▶ _Your objective_: The reply should hold every line of the data, unchanged and complete.

Stored records:

== Segment start ==

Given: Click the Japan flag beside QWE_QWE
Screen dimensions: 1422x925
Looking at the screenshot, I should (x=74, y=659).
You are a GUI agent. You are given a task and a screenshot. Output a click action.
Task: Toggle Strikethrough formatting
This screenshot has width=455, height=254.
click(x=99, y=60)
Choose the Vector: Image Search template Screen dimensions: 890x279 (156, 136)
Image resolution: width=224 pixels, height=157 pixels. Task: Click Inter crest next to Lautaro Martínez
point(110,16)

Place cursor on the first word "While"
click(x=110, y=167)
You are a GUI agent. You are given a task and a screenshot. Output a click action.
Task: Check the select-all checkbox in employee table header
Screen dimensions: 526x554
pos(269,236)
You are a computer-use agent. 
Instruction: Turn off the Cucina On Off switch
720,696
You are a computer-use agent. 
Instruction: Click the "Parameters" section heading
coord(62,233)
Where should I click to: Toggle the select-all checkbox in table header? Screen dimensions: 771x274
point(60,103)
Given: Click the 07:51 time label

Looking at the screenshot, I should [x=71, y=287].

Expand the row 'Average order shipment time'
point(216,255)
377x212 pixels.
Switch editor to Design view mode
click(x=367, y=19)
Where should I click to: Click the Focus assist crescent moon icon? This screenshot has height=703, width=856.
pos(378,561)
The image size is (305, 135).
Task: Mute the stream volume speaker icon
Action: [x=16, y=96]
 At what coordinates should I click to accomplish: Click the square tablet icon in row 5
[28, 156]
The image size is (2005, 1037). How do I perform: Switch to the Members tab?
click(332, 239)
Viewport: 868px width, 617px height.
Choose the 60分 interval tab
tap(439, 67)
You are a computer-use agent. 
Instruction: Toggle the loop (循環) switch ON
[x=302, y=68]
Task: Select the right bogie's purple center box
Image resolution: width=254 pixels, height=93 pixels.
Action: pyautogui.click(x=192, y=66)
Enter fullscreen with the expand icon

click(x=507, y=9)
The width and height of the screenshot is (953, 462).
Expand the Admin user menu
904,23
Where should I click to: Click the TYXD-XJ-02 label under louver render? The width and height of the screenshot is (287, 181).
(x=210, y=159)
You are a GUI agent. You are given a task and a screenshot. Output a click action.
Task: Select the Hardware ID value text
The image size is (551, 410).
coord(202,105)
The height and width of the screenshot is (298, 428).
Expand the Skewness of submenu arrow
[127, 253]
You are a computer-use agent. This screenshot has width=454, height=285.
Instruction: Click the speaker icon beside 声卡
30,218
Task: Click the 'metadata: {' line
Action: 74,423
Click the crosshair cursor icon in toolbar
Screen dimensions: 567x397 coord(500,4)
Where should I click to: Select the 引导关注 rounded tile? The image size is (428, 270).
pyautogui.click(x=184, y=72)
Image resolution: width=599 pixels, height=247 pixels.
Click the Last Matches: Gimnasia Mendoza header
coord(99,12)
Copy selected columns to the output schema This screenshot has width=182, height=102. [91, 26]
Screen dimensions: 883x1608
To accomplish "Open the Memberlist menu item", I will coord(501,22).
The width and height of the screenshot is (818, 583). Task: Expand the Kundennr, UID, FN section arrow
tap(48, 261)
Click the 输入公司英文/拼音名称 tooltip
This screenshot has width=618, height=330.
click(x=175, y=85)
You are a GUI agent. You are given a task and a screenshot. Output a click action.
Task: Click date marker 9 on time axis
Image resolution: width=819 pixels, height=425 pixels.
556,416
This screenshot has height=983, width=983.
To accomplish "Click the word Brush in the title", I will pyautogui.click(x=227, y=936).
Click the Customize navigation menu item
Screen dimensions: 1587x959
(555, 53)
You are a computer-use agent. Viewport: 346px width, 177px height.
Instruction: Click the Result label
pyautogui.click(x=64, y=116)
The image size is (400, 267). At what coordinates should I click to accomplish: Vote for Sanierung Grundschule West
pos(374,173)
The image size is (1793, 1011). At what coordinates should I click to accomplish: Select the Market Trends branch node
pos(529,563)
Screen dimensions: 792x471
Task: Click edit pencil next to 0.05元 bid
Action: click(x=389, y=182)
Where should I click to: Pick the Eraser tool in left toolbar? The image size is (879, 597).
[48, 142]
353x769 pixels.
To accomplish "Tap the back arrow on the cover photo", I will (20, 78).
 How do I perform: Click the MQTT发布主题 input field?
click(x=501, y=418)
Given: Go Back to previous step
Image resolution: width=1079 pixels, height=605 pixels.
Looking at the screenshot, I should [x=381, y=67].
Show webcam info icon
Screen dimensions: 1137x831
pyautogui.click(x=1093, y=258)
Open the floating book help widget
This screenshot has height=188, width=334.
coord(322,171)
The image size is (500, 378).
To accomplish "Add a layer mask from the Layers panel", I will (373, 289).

== Segment end ==

▶ _Task result_:
Given: Click the Japan flag beside QWE_QWE
Screen dimensions: 1422x925
Looking at the screenshot, I should (x=74, y=659).
You are a GUI agent. You are given a task and a screenshot. Output a click action.
Task: Toggle Strikethrough formatting
This screenshot has width=455, height=254.
click(x=99, y=60)
Choose the Vector: Image Search template Screen dimensions: 890x279 (156, 136)
Image resolution: width=224 pixels, height=157 pixels. Task: Click Inter crest next to Lautaro Martínez
point(110,16)

Place cursor on the first word "While"
click(x=110, y=167)
You are a GUI agent. You are given a task and a screenshot. Output a click action.
Task: Check the select-all checkbox in employee table header
Screen dimensions: 526x554
pos(269,236)
You are a computer-use agent. 
Instruction: Turn off the Cucina On Off switch
720,696
You are a computer-use agent. 
Instruction: Click the "Parameters" section heading
coord(62,233)
Where should I click to: Toggle the select-all checkbox in table header? Screen dimensions: 771x274
point(60,103)
Given: Click the 07:51 time label

Looking at the screenshot, I should [x=71, y=287].

Expand the row 'Average order shipment time'
point(216,255)
377x212 pixels.
Switch editor to Design view mode
click(x=367, y=19)
Where should I click to: Click the Focus assist crescent moon icon? This screenshot has height=703, width=856.
pos(378,561)
The image size is (305, 135).
Task: Mute the stream volume speaker icon
Action: [x=16, y=96]
 At what coordinates should I click to accomplish: Click the square tablet icon in row 5
[28, 156]
The image size is (2005, 1037). How do I perform: Switch to the Members tab?
click(332, 239)
Viewport: 868px width, 617px height.
Choose the 60分 interval tab
tap(439, 67)
You are a computer-use agent. 
Instruction: Toggle the loop (循環) switch ON
[x=302, y=68]
Task: Select the right bogie's purple center box
Image resolution: width=254 pixels, height=93 pixels.
Action: pyautogui.click(x=192, y=66)
Enter fullscreen with the expand icon

click(x=507, y=9)
The width and height of the screenshot is (953, 462).
Expand the Admin user menu
904,23
Where should I click to: Click the TYXD-XJ-02 label under louver render? The width and height of the screenshot is (287, 181).
(x=210, y=159)
You are a GUI agent. You are given a task and a screenshot. Output a click action.
Task: Select the Hardware ID value text
The image size is (551, 410).
coord(202,105)
The height and width of the screenshot is (298, 428).
Expand the Skewness of submenu arrow
[127, 253]
You are a computer-use agent. This screenshot has width=454, height=285.
Instruction: Click the speaker icon beside 声卡
30,218
Task: Click the 'metadata: {' line
Action: 74,423
Click the crosshair cursor icon in toolbar
Screen dimensions: 567x397 coord(500,4)
Where should I click to: Select the 引导关注 rounded tile? The image size is (428, 270).
pyautogui.click(x=184, y=72)
Image resolution: width=599 pixels, height=247 pixels.
Click the Last Matches: Gimnasia Mendoza header
coord(99,12)
Copy selected columns to the output schema This screenshot has width=182, height=102. [91, 26]
Screen dimensions: 883x1608
To accomplish "Open the Memberlist menu item", I will coord(501,22).
The width and height of the screenshot is (818, 583). Task: Expand the Kundennr, UID, FN section arrow
tap(48, 261)
Click the 输入公司英文/拼音名称 tooltip
This screenshot has width=618, height=330.
click(x=175, y=85)
You are a GUI agent. You are given a task and a screenshot. Output a click action.
Task: Click date marker 9 on time axis
Image resolution: width=819 pixels, height=425 pixels.
556,416
This screenshot has height=983, width=983.
To accomplish "Click the word Brush in the title", I will pyautogui.click(x=227, y=936).
Click the Customize navigation menu item
Screen dimensions: 1587x959
(555, 53)
You are a computer-use agent. Viewport: 346px width, 177px height.
Instruction: Click the Result label
pyautogui.click(x=64, y=116)
The image size is (400, 267). At what coordinates should I click to accomplish: Vote for Sanierung Grundschule West
pos(374,173)
The image size is (1793, 1011). At what coordinates should I click to accomplish: Select the Market Trends branch node
pos(529,563)
Screen dimensions: 792x471
Task: Click edit pencil next to 0.05元 bid
Action: click(x=389, y=182)
Where should I click to: Pick the Eraser tool in left toolbar? The image size is (879, 597).
[48, 142]
353x769 pixels.
To accomplish "Tap the back arrow on the cover photo", I will (20, 78).
 How do I perform: Click the MQTT发布主题 input field?
click(x=501, y=418)
Given: Go Back to previous step
Image resolution: width=1079 pixels, height=605 pixels.
Looking at the screenshot, I should [x=381, y=67].
Show webcam info icon
Screen dimensions: 1137x831
pyautogui.click(x=1093, y=258)
Open the floating book help widget
This screenshot has height=188, width=334.
coord(322,171)
The image size is (500, 378).
To accomplish "Add a layer mask from the Layers panel", I will (373, 289).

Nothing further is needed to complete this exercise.